The LCD is the smallest expression that all denominators can divide into. From the factored denominators, the LCD is the product of all unique factors, each raised to the highest power it appears.

$$\text{LCD} = (x - 4)(x + 2)$$

**step3 Multiply all terms by the LCD**

To eliminate the denominators, we multiply every term in the equation by the LCD. This will turn the rational equation into a simpler linear equation.

$$(x - 4)(x + 2) \left(\frac{1}{x - 4}\right) - (x - 4)(x + 2) \left(\frac{5}{x + 2}\right) = (x - 4)(x + 2) \left(\frac{6}{(x - 4)(x + 2)}\right)$$

**step4 Simplify and solve the resulting linear equation**

After multiplying by the LCD, cancel out the common factors in each term and simplify the equation. Then, solve the resulting linear equation for x.

$$(x + 2) - 5(x - 4) = 6$$

Distribute the -5 on the left side:

$$x + 2 - 5x + 20 = 6$$

Combine like terms:

$$(x - 5x) + (2 + 20) = 6$$

$$-4x + 22 = 6$$

Subtract 22 from both sides:

$$-4x = 6 - 22$$

$$-4x = -16$$

Divide by -4:

$$x = \frac{-16}{-4}$$

$$x = 4$$

**step5 Check the solution against restrictions**

The last step is to check if the obtained solution for x is among the restricted values found in part (a). If it is, then the solution is extraneous, and there is no valid solution to the equation.

Our solution is $$x = 4$$. The restrictions found in step 3 are $$x \neq 4$$ and $$x \neq -2$$.

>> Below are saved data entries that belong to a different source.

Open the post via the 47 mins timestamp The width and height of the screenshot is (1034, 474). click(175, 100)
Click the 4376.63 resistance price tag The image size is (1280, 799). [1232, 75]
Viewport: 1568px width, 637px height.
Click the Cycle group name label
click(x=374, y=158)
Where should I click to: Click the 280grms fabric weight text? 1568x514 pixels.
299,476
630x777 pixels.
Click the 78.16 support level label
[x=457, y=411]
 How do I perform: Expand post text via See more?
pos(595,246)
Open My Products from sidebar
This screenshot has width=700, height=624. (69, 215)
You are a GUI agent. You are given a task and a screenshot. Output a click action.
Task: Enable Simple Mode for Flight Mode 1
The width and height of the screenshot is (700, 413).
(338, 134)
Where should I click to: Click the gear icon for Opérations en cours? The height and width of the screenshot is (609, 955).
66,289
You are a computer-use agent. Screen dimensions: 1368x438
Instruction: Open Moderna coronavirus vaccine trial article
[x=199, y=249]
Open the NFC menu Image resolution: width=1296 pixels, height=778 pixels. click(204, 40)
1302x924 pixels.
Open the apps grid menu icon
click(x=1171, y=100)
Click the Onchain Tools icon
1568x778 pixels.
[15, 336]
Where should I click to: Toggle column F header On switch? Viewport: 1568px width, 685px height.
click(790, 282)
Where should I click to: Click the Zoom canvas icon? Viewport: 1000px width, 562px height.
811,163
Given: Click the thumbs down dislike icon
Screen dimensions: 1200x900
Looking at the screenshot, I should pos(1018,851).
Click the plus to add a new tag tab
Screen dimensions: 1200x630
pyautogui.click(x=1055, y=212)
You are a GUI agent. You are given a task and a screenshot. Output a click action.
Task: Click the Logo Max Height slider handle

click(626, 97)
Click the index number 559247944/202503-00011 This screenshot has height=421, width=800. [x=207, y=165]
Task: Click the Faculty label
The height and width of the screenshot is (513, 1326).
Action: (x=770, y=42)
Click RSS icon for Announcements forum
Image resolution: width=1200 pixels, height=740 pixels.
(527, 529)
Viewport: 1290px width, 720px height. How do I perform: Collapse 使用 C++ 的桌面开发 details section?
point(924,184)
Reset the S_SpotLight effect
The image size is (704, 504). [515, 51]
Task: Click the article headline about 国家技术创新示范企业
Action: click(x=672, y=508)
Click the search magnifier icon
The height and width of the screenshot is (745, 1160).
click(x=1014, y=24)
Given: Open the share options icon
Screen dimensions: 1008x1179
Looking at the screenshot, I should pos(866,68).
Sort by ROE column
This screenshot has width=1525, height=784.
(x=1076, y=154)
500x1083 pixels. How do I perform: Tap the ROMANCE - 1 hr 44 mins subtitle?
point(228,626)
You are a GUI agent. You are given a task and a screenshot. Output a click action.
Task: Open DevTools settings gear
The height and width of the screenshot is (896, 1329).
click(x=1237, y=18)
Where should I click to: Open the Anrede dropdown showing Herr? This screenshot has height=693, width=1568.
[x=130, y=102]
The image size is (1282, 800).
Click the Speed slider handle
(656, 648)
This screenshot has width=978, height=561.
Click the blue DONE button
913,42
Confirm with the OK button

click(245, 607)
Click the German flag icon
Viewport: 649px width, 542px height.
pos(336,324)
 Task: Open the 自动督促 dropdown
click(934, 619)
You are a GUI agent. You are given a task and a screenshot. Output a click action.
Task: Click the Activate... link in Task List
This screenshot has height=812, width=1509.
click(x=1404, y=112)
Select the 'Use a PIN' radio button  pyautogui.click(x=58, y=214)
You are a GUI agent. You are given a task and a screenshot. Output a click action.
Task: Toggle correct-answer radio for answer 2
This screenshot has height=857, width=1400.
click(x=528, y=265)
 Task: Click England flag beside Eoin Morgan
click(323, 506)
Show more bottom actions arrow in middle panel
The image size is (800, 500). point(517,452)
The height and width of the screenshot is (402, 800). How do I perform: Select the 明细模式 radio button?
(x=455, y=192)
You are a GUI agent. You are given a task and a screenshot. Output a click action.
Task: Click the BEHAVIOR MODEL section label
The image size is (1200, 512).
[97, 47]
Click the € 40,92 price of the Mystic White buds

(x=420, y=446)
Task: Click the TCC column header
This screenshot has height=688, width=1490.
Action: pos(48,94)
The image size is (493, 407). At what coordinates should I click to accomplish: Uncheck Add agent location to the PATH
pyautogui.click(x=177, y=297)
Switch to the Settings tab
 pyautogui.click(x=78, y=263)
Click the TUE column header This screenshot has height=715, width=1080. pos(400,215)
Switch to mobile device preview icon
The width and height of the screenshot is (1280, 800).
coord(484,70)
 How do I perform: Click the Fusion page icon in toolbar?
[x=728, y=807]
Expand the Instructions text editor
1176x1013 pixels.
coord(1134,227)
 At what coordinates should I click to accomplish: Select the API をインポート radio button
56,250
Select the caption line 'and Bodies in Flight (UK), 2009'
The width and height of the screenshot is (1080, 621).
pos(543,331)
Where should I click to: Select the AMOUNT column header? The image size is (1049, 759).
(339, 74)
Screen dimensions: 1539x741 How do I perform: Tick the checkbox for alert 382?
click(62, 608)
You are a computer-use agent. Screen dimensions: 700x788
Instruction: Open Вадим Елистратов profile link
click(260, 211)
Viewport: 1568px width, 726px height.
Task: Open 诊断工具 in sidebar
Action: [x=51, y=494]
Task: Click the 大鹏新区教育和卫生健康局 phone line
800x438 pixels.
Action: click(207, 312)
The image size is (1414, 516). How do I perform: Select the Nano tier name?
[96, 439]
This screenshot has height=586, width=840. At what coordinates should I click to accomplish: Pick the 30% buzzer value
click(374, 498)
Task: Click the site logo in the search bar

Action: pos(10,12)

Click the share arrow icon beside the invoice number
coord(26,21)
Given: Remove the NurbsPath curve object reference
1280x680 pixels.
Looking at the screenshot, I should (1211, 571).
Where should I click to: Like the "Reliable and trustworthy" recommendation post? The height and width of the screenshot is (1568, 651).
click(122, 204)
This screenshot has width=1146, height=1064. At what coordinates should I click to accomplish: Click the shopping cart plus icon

Since our solution $$x = 4$$ is one of the restricted values, it makes the original denominators zero. Therefore, $$x = 4$$ is an extraneous solution, and there is no solution to the equation.

Alternative answer

Answer:
a. The values of the variable that make a denominator zero are $x = 4$ and $x = -2$.
b. There is no solution to the equation. Explain
This is a question about **solving rational equations and identifying restrictions on the variable**. The solving step is:

First, we need to figure out what values of 'x' would make any of the denominators equal to zero, because we can't divide by zero! These are called "restrictions."

**Part a: Finding the Restrictions**
1. Look at the first denominator: $x - 4$. If $x - 4 = 0$, then $x = 4$. So, $x$ cannot be $4$.
2. Look at the second denominator: $x + 2$. If $x + 2 = 0$, then $x = -2$. So, $x$ cannot be $-2$.
3. Look at the third denominator: $x^{2} - 2x - 8$. This one looks a little trickier, but we can factor it. I need two numbers that multiply to -8 and add up to -2. Those numbers are -4 and 2. So, $x^{2} - 2x - 8$ can be written as $(x - 4)(x + 2)$. If $(x - 4)(x + 2) = 0$, then either $x - 4 = 0$ (meaning $x=4$) or $x + 2 = 0$ (meaning $x=-2$).
So, all together, the values that would make any denominator zero are $x = 4$ and $x = -2$. These are our restrictions!

**Part b: Solving the Equation**
Our equation is:
$$\frac{1}{x - 4} - \frac{5}{x + 2} = \frac{6}{x^{2} - 2x - 8}$$
We just found that $x^{2} - 2x - 8 = (x - 4)(x + 2)$. So, let's rewrite the equation with that factored form:
$$\frac{1}{x - 4} - \frac{5}{x + 2} = \frac{6}{(x - 4)(x + 2)}$$
To get rid of the fractions, we need to multiply everything by the "Least Common Denominator" (LCD). The LCD here is $(x - 4)(x + 2)$ because it includes all the pieces of the denominators.

Let's multiply each part of the equation by $(x - 4)(x + 2)$:
1. For the first term: $(x - 4)(x + 2) \cdot \frac{1}{x - 4}$. The $(x - 4)$ parts cancel out, leaving us with $1 \cdot (x + 2) = x + 2$.
2. For the second term: $(x - 4)(x + 2) \cdot \frac{5}{x + 2}$. The $(x + 2)$ parts cancel out, leaving us with $5 \cdot (x - 4) = 5x - 20$. Don't forget the minus sign in front of the 5! So it's $-(5x - 20) = -5x + 20$.
3. For the third term: $(x - 4)(x + 2) \cdot \frac{6}{(x - 4)(x + 2)}$. Both $(x - 4)$ and $(x + 2)$ cancel out, leaving just $6$.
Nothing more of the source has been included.